In „Mir geht’s gut, wenn nicht heute, dann morgen“ entführt uns Dirk Stermann in die faszinierende Lebensgeschichte von Erika Freeman, einer beeindruckenden Frau, die trotz zahlreicher Widrigkeiten stets ihren Lebensmut bewahrt hat. Das Buch bietet einen einzigartigen Einblick in ein bewegtes Jahrhundertleben, das von der Flucht vor den Nazis über die Gründung Israels bis hin zur Karriere als renommierte Psychoanalytikerin in den USA reicht. Dirk Stermann gelingt es, die Erzählungen von Erika Freeman in einer leichtfüßigen und unterhaltsamen Weise zu präsentieren. Die Geschichte wird lebendig, humorvoll und zugleich bewegend erzählt. Der Autor schafft es, eine Verbindung zwischen Leser und der faszinierenden Protagonistin herzustellen, sodass man sich wünscht, selbst Zeit mit dieser bewundernswerten Frau zu verbringen.
Die Gespräche zwischen Dirk Stermann und Erika Freeman, die sich regelmäßig bei Kaffee, Mineralwasser und Kipferln im Hotel Imperial treffen, sind eine Freude zu verfolgen. Die beiden lassen den Leser an ihren Gedanken teilhaben, sei es bei freien Assoziationen oder in therapeutisch anmutenden Momenten. Dabei streifen sie nicht nur Erika Freemans bewegte Vergangenheit, sondern auch aktuelle Themen wie Donald Trump und Anekdoten aus dem Wiener Alltag. Besonders beeindruckend ist die Art und Weise, wie Dirk Stermann das Memoir aufbaut. Er operiert förmlich am Herzen der Geschichte und lässt den Leser direkt an den Erlebnissen von Erika Freeman teilhaben. Der jüdische Humor und die jüdische Geschichte des 20. Jahrhunderts werden dabei ebenso geschickt eingeflochten wie die aktuellen Bezüge zur Corona-Pandemie und Erika Freemans unerwartete Rückkehr nach Wien.

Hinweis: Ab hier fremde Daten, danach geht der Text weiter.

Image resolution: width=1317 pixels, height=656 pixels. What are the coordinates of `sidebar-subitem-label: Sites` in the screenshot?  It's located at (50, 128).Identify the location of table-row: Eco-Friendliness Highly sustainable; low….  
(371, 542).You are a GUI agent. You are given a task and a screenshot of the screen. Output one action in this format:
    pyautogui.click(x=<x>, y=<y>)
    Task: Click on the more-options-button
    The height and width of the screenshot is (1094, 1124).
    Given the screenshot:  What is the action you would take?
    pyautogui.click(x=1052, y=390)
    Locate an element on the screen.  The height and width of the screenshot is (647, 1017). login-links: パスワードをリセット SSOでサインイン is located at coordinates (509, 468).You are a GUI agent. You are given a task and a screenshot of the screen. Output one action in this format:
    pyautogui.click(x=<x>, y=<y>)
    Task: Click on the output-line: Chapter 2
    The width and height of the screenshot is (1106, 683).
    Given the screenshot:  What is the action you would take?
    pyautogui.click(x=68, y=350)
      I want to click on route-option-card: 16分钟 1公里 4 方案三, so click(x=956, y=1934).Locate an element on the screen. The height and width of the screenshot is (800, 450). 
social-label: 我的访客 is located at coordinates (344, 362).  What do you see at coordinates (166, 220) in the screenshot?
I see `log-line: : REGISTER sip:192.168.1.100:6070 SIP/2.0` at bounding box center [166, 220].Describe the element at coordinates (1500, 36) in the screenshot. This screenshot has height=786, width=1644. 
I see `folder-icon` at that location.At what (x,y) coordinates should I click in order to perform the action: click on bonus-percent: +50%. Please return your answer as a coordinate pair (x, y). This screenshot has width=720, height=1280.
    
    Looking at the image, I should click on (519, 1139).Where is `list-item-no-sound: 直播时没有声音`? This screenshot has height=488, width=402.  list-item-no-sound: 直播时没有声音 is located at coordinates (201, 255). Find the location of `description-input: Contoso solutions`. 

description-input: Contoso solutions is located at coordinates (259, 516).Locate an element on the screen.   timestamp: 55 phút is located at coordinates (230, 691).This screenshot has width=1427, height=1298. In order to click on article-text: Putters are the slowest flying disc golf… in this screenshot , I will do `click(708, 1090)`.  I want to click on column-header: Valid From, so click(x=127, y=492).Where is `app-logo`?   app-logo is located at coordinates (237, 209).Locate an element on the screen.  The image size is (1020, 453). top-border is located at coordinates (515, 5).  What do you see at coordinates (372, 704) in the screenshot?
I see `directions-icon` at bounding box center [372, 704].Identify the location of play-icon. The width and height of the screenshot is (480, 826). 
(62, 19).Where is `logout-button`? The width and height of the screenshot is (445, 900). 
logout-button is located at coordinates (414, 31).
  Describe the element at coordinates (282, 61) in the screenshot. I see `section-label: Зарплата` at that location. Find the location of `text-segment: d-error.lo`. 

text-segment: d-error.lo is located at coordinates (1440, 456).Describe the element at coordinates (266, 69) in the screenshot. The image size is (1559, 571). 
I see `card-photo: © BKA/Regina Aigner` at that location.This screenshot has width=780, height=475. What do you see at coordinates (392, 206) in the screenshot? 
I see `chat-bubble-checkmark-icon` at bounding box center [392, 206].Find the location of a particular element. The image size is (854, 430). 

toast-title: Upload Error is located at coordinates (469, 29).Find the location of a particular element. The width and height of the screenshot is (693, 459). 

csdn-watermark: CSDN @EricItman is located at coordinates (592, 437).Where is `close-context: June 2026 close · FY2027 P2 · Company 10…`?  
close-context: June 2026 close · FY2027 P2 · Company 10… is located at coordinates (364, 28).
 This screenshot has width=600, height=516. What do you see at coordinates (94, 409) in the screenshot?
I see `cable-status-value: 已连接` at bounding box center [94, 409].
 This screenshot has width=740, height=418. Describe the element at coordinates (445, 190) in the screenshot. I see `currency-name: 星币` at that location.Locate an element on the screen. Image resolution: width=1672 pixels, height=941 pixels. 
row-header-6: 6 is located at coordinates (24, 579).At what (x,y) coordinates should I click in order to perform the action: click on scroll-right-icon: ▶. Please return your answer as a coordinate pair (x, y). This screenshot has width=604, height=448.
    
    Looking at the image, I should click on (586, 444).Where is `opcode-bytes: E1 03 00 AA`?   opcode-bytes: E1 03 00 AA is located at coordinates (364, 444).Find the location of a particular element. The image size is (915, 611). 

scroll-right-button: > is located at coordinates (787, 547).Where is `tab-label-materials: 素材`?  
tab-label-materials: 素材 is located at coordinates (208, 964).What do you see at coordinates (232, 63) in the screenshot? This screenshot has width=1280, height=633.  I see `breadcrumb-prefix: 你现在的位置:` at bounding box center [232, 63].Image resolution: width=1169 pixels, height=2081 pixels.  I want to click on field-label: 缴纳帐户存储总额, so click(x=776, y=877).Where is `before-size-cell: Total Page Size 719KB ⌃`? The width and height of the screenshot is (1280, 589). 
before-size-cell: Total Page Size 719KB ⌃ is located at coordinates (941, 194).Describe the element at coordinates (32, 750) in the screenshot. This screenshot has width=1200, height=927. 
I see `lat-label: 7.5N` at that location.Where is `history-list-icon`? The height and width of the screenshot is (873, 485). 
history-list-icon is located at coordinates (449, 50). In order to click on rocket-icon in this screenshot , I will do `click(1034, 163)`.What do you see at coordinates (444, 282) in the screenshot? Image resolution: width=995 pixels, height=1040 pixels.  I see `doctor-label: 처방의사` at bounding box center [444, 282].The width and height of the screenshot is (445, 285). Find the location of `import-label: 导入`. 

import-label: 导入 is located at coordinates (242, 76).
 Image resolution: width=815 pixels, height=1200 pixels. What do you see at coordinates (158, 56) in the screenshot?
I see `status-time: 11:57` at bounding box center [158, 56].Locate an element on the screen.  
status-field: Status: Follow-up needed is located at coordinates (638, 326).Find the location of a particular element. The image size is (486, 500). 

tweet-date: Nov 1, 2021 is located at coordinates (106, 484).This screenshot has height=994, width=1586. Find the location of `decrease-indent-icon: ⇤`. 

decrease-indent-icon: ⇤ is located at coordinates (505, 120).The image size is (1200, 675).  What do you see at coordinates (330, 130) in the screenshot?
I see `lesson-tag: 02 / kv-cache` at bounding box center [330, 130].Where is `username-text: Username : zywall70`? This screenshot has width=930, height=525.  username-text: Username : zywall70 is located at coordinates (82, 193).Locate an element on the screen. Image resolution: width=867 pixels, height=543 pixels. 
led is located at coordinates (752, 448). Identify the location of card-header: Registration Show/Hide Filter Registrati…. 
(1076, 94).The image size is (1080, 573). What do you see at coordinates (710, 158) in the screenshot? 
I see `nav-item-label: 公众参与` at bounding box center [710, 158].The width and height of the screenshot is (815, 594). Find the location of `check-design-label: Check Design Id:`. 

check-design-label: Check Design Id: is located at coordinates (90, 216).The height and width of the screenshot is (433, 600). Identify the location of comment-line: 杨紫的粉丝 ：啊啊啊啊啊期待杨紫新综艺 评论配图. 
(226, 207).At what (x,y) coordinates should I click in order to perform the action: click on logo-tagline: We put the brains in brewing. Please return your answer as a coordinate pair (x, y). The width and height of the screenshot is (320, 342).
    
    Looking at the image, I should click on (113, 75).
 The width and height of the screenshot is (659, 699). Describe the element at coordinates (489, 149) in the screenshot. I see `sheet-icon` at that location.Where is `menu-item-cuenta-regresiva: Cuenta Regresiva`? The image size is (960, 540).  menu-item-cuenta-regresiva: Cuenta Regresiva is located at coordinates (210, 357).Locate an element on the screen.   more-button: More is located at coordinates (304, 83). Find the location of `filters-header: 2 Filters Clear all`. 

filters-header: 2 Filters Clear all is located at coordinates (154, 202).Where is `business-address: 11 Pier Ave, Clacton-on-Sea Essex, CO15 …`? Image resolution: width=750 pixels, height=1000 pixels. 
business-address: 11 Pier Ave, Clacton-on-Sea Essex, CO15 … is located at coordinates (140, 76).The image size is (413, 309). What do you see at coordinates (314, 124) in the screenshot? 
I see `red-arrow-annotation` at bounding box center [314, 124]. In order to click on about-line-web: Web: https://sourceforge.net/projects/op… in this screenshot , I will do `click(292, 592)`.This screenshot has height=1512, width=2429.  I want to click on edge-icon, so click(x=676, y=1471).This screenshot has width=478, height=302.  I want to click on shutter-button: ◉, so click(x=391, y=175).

Insgesamt ist „Mir geht’s gut, wenn nicht heute, dann morgen“ ein herausragendes Buch, das nicht nur fesselnd und humorvoll, sondern auch tief bewegend ist. Dirk Stermanns Erzählstil und die einzigartige Lebensgeschichte von Erika Freeman machen dieses Werk zu einem wertvollen Beitrag, der gerade in Zeiten wie diesen, geprägt von Unsicherheit und Veränderung, eine besondere Bedeutung gewinnt.
Mir geht's gut, wenn nicht heute, dann morgen
Hat mir besonders gefallen
- Faszinierende Lebensgeschichte von Erika Freeman, die von Flucht vor den Nazis bis zur Karriere als Psychoanalytikerin reicht.
- Leichtfüßige und unterhaltsame Erzählweise von Dirk Stermann, die die Geschichte lebendig und bewegend präsentiert.
- Gelungene Verbindung zwischen Leser und Protagonistin, wodurch der Wunsch entsteht, selbst Zeit mit dieser beeindruckenden Frau zu verbringen.
- Freudevolle und tiefgehende Gespräche zwischen Stermann und Freeman, die aktuelle Themen sowie Anekdoten aus dem Wiener Alltag umfassen.